EXCERPTED TEXT
════════════════════
Ride-hailing drivers protest in Brussels against smartphone ban
Uber drivers and other ride-hailing professionals are gathering in Brussels today to protest their smartphone ban. Associations are baffled that the government neglects and represses the use of modern technologies, which are inherent to the work of Uber drivers.
Protestors are also urging Minister-President Rudi Vervoort (PS) to hold his pledge for consultation announced three months ago.
Once again, Uber drivers are taking to the streets of Brussels to protest the ban on the use of smartphones for ride-hailing and limousine drivers in place since early March. Since then, drivers report regular police checks and constant stress.
Where’s the taxi plan?
“Drivers are telling us daily that they are worried that the government won’t come up with a reform before the summer. We are worried too. The reform was promised in 2019, then 2021, and then again three months ago. We urge the government to stop the ongoing sanctions and keep its promise”, tells Laurent Slits, CEO of Uber Belgium, to La Libre Belgique.
For its part, the liberal political party MR declares having already consulted the sector. It is drafting a proposition, which will be presented in a few days. For David Weytsman, MR deputy, this shows an irresponsible and dangerous attitude from the Brussels government, especially due to the situation already impacted by the pandemic.
In its proposition, the liberal party is set to suggest a single status for the whole sector, similar quality requirements for all drivers, reasonable prices to boost demand, and adapt the number of drivers depending on the demand.
════════════════════
Data records
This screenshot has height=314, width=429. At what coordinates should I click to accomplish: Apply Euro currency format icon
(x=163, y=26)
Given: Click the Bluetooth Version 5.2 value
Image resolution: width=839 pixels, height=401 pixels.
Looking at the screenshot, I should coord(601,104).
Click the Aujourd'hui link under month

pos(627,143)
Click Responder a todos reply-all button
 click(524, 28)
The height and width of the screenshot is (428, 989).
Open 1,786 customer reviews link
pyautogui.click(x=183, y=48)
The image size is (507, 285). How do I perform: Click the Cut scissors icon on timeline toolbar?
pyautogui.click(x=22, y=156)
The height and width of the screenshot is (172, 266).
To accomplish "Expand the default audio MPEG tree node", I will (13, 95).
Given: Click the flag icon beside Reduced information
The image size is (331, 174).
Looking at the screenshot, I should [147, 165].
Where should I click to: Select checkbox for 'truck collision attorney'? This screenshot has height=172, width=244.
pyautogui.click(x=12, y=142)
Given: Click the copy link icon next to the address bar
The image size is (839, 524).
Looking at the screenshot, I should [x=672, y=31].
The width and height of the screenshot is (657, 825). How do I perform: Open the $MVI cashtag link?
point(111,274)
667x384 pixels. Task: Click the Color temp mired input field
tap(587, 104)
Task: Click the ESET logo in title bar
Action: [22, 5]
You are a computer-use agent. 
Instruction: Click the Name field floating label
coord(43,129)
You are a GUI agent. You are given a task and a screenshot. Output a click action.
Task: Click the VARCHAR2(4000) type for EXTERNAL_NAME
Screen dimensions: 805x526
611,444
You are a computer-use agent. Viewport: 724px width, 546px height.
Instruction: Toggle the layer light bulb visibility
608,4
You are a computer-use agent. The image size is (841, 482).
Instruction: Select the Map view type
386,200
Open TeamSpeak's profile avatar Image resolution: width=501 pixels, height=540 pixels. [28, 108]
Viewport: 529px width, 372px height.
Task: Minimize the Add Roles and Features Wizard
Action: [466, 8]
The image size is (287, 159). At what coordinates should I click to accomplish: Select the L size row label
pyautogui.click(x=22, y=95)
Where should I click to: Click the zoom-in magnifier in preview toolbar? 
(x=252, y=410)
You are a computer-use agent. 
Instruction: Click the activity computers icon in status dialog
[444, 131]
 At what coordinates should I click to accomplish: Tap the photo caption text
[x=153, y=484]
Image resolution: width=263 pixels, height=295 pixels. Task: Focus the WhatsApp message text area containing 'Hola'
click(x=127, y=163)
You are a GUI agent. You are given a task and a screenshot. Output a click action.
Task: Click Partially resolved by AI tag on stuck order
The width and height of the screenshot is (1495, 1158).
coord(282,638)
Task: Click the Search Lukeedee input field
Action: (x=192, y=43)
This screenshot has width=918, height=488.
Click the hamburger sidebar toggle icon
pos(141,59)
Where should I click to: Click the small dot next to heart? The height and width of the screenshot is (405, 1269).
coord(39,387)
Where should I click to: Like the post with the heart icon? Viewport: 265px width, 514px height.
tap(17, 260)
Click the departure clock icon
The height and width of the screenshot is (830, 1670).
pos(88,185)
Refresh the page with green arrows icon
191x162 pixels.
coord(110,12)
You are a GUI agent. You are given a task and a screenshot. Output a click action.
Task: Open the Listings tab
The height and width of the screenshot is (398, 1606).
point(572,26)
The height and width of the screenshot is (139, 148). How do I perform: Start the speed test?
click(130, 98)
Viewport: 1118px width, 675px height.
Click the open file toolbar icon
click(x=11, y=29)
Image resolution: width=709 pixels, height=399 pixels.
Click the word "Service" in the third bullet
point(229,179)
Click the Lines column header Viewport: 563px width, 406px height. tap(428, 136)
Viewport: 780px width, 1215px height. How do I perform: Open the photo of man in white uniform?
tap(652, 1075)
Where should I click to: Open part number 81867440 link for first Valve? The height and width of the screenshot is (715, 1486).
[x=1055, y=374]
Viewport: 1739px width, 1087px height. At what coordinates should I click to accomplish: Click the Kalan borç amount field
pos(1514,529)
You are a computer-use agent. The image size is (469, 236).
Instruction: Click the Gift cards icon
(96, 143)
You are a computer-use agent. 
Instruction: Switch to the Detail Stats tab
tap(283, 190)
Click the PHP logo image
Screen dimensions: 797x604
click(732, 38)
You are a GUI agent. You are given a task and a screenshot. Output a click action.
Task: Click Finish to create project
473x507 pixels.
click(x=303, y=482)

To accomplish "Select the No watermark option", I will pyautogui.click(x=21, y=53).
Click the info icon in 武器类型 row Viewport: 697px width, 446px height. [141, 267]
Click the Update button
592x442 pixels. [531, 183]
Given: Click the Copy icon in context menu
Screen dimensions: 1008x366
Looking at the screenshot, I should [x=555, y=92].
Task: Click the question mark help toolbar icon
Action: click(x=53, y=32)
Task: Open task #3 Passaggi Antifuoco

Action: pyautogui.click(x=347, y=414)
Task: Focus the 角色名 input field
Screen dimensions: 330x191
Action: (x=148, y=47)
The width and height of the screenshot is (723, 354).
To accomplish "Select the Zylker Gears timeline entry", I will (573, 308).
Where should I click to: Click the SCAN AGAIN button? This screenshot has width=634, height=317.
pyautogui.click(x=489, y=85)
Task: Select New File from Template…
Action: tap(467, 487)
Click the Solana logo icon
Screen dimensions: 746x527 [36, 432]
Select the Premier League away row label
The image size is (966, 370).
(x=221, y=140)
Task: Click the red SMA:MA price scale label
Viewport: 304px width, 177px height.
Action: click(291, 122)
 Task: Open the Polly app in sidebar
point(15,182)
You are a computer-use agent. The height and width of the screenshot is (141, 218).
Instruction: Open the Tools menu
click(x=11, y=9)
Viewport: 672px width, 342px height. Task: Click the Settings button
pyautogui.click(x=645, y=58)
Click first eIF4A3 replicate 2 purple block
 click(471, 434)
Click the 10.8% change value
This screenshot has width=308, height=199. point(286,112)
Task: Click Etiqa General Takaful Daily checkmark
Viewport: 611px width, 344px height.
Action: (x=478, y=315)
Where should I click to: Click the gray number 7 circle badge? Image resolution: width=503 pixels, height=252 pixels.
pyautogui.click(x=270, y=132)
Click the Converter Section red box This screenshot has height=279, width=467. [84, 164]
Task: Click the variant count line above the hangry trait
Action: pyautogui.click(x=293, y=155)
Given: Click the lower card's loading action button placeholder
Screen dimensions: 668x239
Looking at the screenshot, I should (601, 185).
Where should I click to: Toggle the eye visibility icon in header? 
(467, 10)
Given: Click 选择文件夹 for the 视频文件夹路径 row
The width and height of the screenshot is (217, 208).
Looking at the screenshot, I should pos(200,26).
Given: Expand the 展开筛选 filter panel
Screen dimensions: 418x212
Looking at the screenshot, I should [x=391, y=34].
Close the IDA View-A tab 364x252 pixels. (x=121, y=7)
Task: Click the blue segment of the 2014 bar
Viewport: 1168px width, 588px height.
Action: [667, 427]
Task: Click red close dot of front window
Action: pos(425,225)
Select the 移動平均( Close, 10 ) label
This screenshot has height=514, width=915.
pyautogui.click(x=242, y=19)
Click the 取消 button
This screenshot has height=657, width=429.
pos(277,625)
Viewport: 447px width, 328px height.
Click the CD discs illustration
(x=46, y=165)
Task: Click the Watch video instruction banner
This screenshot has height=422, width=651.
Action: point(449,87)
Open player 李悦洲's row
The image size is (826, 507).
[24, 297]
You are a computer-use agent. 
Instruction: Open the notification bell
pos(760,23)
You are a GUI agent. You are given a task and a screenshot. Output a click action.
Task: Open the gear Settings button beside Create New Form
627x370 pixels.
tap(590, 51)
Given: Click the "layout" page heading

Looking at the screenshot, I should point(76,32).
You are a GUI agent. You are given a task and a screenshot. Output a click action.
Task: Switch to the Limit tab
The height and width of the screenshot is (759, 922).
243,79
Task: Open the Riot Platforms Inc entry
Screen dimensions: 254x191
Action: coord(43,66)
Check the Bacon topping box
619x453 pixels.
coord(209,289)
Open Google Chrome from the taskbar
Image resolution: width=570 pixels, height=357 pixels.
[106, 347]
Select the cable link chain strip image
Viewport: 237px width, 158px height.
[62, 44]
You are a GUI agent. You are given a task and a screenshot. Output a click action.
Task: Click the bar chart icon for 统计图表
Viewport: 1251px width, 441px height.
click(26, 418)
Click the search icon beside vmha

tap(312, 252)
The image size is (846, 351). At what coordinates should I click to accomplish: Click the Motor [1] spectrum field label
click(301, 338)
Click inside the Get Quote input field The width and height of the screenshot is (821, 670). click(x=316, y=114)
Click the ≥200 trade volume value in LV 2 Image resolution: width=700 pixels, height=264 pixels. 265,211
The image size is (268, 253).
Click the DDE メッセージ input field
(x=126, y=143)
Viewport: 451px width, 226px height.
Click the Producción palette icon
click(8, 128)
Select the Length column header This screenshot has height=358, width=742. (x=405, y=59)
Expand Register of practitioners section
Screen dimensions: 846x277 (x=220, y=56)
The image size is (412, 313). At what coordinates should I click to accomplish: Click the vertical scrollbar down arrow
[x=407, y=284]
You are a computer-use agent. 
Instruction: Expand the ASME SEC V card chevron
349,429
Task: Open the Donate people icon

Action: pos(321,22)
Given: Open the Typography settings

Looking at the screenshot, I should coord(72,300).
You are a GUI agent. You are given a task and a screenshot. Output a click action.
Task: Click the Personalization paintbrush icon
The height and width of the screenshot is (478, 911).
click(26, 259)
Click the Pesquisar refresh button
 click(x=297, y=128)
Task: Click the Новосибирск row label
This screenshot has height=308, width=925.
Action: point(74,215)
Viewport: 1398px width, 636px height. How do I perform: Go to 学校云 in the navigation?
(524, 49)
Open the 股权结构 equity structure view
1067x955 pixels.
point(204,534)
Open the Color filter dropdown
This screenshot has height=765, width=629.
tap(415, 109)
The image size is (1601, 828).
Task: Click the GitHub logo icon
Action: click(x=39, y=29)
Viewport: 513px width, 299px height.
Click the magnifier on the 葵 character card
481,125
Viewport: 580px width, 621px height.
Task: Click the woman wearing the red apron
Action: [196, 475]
════════════════════
WORK INSTRUCTIONS
In the article on the Brussels ride-hailing protest, since when has the smartphone ban for ride-hailing and limousine drivers been in effect? These entries were drawn from a different source than the text.

SOLUTION FOR THIS EXERCISE
Since early March.